The main difference lies in its accessibility – and therefore, the number of visitors – due to the distance from the nearest urban centre: Merzouga in the case of Erg Chebbi, a few metres away; M’Hamid if we talk about Erg Chegaga, 50 km away on unpaved tracks, so only 4×4 vehicles can access it and tour operators do not usually offer services to get there.
Getting to Erg Chegaga From Marrakech
In Morocco, places are as important as the roads leading to them. If we compare the routes that lead to both ergs from Marrakech, they share the same route until they reach Ouarzazate, reaching before that the port of Tizi n’Tichka or Ait Ben Haddou.
From here the road forks, and although of similar length, the nature of the landscape differs. With Erg Chebbi, the presence of kasbahs and rocky landscapes dotted with palm trees is maintained throughout the route. Whereas with Erg Chegaga, in its second half the landscape becomes increasingly horizontal and desert-like.
Probably the best example of the difference between the two routes is when you leave the urban space, so with Erg Chebbi a walk or a half hour camel ride from Merzouga is enough to reach its dunes. With Erg Chegaga the situation is quite different, and once we leave M’Hamid behind it is necessary to cross various landscapes for 2-3 hours.
A cinematic experience structured in three acts:
In the first act, the introduction, we cross a huge plain scattered with dark stones and small elevations, also known as the black desert.
In the second, the knot, crossing mounds of bushes and sand of such a fineness that, as soon as the wind blows, its movement is guaranteed, blowing a phantasmagoric tone to the scene.
And in the final act, the denouement, where on arrival at the erg a welcoming committee made up of poisonous plants awaits.
Erg Chebbi or Erg Chegaga? It is a decision that depends on multiple factors
It is a journey that certainly requires a certain amount of patience, but at the same time is very rewarding, as it anticipates the destination subtly and gradually.
Around Erg Chegaga
The experience that there are no traces of civilization tens of kilometers away should be enough reason to make this trip, although it can always be seasoned with a visit to the surroundings, either by adapting the route to visit them, or by settling down in the erg and exploring its immediate surroundings.
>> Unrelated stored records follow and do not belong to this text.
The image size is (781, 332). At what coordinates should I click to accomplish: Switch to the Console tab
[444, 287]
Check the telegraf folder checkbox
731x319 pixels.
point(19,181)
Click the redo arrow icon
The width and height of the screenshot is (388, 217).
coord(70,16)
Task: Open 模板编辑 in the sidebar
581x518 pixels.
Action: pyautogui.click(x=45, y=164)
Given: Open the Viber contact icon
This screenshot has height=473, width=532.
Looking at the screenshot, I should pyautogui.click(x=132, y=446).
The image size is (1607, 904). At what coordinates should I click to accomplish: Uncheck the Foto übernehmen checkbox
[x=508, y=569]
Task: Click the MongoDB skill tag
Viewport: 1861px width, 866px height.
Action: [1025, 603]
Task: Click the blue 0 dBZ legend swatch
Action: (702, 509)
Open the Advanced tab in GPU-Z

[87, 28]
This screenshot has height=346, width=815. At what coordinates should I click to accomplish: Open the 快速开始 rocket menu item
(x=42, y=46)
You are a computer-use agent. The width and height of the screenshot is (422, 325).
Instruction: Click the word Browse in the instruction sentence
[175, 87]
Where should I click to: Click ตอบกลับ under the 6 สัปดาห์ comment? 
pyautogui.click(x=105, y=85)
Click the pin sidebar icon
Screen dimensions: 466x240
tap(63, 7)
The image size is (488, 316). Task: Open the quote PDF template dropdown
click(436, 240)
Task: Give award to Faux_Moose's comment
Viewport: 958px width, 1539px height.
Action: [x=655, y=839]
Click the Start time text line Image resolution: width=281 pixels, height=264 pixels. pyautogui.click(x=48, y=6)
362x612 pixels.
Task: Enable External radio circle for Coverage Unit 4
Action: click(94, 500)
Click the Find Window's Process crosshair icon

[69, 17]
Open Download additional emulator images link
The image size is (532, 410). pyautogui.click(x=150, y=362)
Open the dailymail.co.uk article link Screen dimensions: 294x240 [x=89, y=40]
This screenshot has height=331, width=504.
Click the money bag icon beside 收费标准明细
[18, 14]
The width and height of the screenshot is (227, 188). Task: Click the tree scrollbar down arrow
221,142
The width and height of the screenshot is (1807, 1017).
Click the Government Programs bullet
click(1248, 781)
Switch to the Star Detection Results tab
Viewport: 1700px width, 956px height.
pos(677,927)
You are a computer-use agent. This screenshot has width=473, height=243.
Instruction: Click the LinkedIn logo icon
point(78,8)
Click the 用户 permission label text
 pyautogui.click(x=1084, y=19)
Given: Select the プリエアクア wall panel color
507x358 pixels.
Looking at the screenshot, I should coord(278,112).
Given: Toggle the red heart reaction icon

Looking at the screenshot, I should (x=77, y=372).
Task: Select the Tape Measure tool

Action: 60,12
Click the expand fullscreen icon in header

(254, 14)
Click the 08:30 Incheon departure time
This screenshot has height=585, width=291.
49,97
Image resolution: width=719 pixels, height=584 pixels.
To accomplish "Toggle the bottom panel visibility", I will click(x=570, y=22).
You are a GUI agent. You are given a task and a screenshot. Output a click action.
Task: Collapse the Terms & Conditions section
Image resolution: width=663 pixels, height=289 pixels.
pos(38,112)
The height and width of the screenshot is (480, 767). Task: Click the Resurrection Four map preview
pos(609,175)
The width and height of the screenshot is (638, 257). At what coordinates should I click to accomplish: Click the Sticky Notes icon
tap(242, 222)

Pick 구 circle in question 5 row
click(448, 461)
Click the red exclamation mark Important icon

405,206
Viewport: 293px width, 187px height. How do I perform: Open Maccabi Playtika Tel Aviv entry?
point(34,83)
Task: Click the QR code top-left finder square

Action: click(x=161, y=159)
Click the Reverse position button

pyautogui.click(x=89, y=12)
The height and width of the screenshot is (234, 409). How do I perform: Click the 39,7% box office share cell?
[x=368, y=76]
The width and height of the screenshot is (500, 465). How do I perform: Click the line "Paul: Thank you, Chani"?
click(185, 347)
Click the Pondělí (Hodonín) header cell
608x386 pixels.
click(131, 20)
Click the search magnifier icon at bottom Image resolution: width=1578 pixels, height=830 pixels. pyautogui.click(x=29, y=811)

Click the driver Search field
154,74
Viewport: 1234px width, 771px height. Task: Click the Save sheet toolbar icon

These are some of those places:
With a misleading name, this huge plain of petrified mud that received the waters of the Draa River has been dry for more than 20 years. It’s a highly recommended landscape to cross once you start your way back. The only signs of life are illusory landscapes in the form of mirages or, occasionally in the rainy season, small lakes that attract birds from the area.
Although better known for being the closest town, this old caravan pass is well worth a visit, among other reasons because it is still built with earth. Also noteworthy are the ksars in an advanced state of decomposition on the outskirts.
Formerly a centre for education and religion, it is known for its characteristic green ceramics. Tamegroute is probably the most recommended nearby city, as it has a library with more than 4000 manuscripts, a zagüia that is an active place of pilgrimage and a kasbah buried to withstand the high temperatures and where hundreds of families still live.
A strategic place to spend the night before reaching Erg Chegaga. In its interior is the Kasbah Caid Ali, and the outskirts is Tamnougalt, where there are two kasbahs, one homonymous and another called Kasbah des Caids, which has been the subject of many filming sessions.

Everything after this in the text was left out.